E non sono il solo, visto che praticamente già alle 9.30 tutti i triatleti sono sul posto, a lustrare pettorali e quadricipiti per il campionato nazionale di società.
Nutrita la pattuglia di triatlete alla partenza, determinate e sorridenti.
L’atmosfera è amichevole e rilassata, nonostante sia in ballo il titolo nazionale società della distanza. Si fa colazione ai Bagni Sirenella e si parla. Il tempo passa.
I miei compagni di squadra mi osservano confusi, chiedendosi come sia capitato, là con loro, un sardo-siculo-friulano neo-iscrittosi al Triathlon Treviso…in pochi minuti le loro certezze geografiche svaniscono
!
Dopo la lunga fase di allestimento zona cambio – che per quanto mi riguarda richiederà studi e ricerche accademiche, anche a causa della severità dei giudici che nella triplice raggiunge livelli ossessivi – ci si trasferisce in spiaggia, tra le famigliole in vacanza che osservano un po’ incuriosite un po’ inorridite queste centinaia di individui con cuffie, microchip e occhialini che trepidano per cacciarsi in acqua.

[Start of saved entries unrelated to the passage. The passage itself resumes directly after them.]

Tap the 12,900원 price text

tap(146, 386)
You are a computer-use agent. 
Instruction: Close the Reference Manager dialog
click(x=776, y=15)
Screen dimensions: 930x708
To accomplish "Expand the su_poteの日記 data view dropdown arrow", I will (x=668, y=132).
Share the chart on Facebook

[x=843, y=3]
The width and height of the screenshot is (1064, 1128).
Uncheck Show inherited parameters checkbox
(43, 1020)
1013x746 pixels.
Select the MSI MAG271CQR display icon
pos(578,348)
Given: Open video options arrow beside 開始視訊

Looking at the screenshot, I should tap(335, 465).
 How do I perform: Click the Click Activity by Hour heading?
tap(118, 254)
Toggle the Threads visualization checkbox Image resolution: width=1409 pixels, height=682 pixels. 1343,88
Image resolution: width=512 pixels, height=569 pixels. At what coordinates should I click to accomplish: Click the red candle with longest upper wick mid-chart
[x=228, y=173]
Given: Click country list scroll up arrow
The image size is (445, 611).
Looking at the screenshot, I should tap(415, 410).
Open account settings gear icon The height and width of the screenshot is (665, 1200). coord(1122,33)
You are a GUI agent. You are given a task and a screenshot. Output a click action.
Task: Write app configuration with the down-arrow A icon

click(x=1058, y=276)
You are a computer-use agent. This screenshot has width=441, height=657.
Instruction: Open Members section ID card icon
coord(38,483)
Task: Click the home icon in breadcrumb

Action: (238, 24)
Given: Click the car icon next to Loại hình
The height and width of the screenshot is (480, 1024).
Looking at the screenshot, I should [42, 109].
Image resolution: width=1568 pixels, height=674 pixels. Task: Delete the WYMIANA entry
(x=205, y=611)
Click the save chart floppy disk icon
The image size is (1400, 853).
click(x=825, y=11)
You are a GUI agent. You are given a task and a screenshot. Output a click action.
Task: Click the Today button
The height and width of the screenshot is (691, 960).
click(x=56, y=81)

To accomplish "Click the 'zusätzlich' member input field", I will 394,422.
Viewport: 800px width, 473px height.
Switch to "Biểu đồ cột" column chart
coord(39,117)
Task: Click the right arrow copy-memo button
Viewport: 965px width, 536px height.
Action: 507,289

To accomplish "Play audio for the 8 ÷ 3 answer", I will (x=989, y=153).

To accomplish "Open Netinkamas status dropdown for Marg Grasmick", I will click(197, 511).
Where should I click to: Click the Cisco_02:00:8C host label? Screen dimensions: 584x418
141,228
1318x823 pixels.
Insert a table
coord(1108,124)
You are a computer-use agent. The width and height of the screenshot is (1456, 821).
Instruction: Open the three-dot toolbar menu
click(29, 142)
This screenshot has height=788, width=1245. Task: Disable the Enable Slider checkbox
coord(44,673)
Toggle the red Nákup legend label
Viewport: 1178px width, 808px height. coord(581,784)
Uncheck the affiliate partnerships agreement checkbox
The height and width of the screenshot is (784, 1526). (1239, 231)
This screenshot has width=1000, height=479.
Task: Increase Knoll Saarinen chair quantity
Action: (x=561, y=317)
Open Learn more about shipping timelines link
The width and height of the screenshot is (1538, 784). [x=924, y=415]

Al via, parto con la 4^ batteria ed è subito tonnara. I primi 300 metri hanno proprio l’effetto della mattanza dei tonni, con schiuma selvaggia e botte da orbi. Manate in faccia, calci nelle costole, si fa fatica e tenere la linea dritta verso la boa. Per questo decido di defilarmi verso il largo per evitare un’inopportuna rissa d’altomare. Prendo quindi il mio ritmo e vado tranquillo, anche se nuoto svariati metri in più per aver infilato una traiettoria errata…
All’uscita dall’acqua, con la zona cambio moooolto lontana, la fatica si sente ma il tifo è talmente sfrenato e rumoroso (e qui il podismo ne avrebbe da imparare…) che l’adrenalina sale alle stelle e corro in volata verso la bici. Casco, occhiali, scarpe da bici e trascino la mia Felt verso la strada correndo con le placche sino all’asfalto, rischiando più volte d’inciampare sul tappeto sintetico.
Il circuito è breve, 7 km da ripetere tre volte alla massima velocità. Faccio il primo giro da solo, tenendo un buon ritmo visto che le gambe rispondono. Al secondo mi infilo in un gruppone che vola a medie altissime. La scia mi fa raggiungere velocità spaventose, bellissime sensazioni ma tanta fatica.
Finiti i tre giri, scendo dalla sella e claudicante per un accenno di crampo al quadricipite vado verso zona cambio. Riposiziono bici, levo il casco e le scarpette, e col mio body fradicio di acqua marina e sudore inforco le Lunarglide per l’ultima frazione di corsa… nella quale dovrei dettar legge, essendomi risparmiato a Buttrio, ma avendo tirato come un ossesso prima sono a corto di elettroliti e a rischio crampi.
Parto quindi piano, sui 5/km e a metà, dopo aver bevuto l’impossibile e scaraventato a terra una ragazza dello staff che attraversava senza guardare, accelero per quanto posso, terminando l’ultima frazione. Felice, assetato, affamato, esaltato.
Un’ultimo Sprint e la stagione 2010 swim-bike-run per me finirà. E lascerà spazio agli asfalti delle lunghe distanze di corsa invernale. Quelle che fanno paura, ma sono il nostro pane quotidiano!